Question

Find the smallest positive number $$x$$ such that$$\cos ^{2} x-0.7 \cos x+0.12=0$$.

Answer

**step1** Understanding the problem

The problem asks us to find the smallest positive number $$x$$ that satisfies the trigonometric equation $$\cos ^{2} x-0.7 \cos x+0.12=0$$. This equation involves the cosine function raised to a power and a constant term, which suggests it is a quadratic equation in terms of $$\cos x$$.

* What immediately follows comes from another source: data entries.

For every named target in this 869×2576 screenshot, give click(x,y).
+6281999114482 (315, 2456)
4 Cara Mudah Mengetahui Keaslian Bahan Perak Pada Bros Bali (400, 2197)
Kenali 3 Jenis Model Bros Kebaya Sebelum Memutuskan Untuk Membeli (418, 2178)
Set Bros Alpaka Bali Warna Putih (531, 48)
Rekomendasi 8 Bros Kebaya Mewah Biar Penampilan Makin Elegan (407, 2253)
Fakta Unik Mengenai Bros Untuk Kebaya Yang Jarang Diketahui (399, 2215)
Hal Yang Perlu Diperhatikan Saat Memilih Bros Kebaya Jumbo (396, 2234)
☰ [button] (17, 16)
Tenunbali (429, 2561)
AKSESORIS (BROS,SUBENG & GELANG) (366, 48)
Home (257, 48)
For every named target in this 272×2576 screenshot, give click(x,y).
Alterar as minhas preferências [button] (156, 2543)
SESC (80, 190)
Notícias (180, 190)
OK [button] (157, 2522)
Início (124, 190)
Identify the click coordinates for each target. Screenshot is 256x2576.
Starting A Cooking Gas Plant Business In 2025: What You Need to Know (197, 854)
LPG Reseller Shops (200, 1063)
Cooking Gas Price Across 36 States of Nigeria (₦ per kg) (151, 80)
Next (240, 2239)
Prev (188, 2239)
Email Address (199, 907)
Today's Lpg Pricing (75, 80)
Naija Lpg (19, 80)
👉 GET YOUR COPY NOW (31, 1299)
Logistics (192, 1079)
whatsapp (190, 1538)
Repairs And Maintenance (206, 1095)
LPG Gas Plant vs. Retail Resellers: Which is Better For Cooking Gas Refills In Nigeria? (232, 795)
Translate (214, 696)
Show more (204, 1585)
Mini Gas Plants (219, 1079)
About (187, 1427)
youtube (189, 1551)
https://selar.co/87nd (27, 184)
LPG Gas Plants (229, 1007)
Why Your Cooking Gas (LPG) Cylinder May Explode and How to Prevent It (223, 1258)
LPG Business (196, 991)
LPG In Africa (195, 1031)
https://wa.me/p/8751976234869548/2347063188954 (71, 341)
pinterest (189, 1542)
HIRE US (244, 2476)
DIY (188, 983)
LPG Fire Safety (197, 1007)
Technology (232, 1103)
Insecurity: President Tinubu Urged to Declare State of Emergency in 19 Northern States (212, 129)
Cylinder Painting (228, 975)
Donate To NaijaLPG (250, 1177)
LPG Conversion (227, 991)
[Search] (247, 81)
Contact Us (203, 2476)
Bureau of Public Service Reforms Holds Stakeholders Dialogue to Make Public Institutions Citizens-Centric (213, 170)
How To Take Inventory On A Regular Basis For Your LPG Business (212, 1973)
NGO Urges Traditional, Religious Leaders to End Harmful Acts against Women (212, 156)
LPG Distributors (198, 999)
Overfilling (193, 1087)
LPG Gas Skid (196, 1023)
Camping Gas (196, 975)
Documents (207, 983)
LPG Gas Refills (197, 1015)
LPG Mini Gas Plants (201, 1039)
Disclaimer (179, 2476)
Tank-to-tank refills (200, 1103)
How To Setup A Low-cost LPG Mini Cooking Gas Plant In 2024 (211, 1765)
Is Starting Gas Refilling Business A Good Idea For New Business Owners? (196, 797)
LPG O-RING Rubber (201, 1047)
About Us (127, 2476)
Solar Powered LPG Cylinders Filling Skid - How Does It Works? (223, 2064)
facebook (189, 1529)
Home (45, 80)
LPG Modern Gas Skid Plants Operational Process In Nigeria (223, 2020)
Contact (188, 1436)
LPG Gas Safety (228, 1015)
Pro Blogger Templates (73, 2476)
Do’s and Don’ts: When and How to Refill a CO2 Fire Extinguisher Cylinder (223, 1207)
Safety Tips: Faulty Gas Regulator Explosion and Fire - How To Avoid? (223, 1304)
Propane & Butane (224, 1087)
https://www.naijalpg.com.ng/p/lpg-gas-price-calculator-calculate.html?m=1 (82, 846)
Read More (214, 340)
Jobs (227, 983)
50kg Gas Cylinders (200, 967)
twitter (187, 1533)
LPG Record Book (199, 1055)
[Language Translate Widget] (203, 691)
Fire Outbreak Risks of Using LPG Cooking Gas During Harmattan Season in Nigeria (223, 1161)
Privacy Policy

**step2** Simplifying the equation by substitution

To make the equation easier to work with, we can let $$y = \cos x$$. Substituting $$y$$ into the equation, we get a standard quadratic form: $$y^2 - 0.7y + 0.12 = 0$$.
To eliminate the decimal coefficients, we multiply the entire equation by 100:
$$100(y^2 - 0.7y + 0.12) = 100(0)$$
$$100y^2 - 70y + 12 = 0$$
We can further simplify the equation by dividing all terms by their greatest common divisor, which is 2:
$$\frac{100y^2}{2} - \frac{70y}{2} + \frac{12}{2} = \frac{0}{2}$$
$$50y^2 - 35y + 6 = 0$$

**step3** Solving the quadratic equation for $$y$$

We now solve the quadratic equation $$50y^2 - 35y + 6 = 0$$ for $$y$$ by factoring. We look for two numbers that multiply to $$(50)(6) = 300$$ and add up to $$-35$$. After considering factors of 300, we find that $$-15$$ and $$-20$$ satisfy these conditions (since $$-15 \times -20 = 300$$ and $$-15 + (-20) = -35$$).
Now, we rewrite the middle term $$-35y$$ as $$-15y - 20y$$:
$$50y^2 - 15y - 20y + 6 = 0$$
Next, we factor by grouping:
$$5y(10y - 3) - 2(10y - 3) = 0$$
Notice that $$(10y - 3)$$ is a common factor. We factor it out:
$$(10y - 3)(5y - 2) = 0$$
This equation gives us two possible solutions for $$y$$:
Case 1: $$10y - 3 = 0$$
$$10y = 3$$
$$y = \frac{3}{10}$$
Case 2: $$5y - 2 = 0$$
$$5y = 2$$
$$y = \frac{2}{5}$$

**step4** Finding the corresponding values of $$\cos x$$

Since we defined $$y = \cos x$$, we have two possible values for $$\cos x$$:
1. $$\cos x = \frac{3}{10} = 0.3$$
2. $$\cos x = \frac{2}{5} = 0.4$$

**step5** Determining the smallest positive $$x$$

We need to find the smallest positive value of $$x$$ for each case. The smallest positive angle $$x$$ for a given positive cosine value occurs in the first quadrant (between $$0$$ and $$\frac{\pi}{2}$$ radians, or $$0$$ and $$90$$ degrees).
For $$\cos x = 0.3$$, the smallest positive $$x$$ is $$x_1 = \arccos(0.3)$$.
For $$\cos x = 0.4$$, the smallest positive $$x$$ is $$x_2 = \arccos(0.4)$$.
In the first quadrant, the cosine function is a decreasing function. This means that if we have two angles $$A$$ and $$B$$ in the first quadrant, and $$\cos A > \cos B$$, then $$A < B$$.
Comparing our values: $$0.4 > 0.3$$.
Since $$\cos x_2 = 0.4$$ and $$\cos x_1 = 0.3$$, and $$0.4 > 0.3$$, it implies that $$x_2 < x_1$$.
Therefore, $$\arccos(0.4)$$ is smaller than $$\arccos(0.3)$$.

**step6** Stating the final answer

The smallest positive number $$x$$ that satisfies the given equation is $$\arccos(0.4)$$.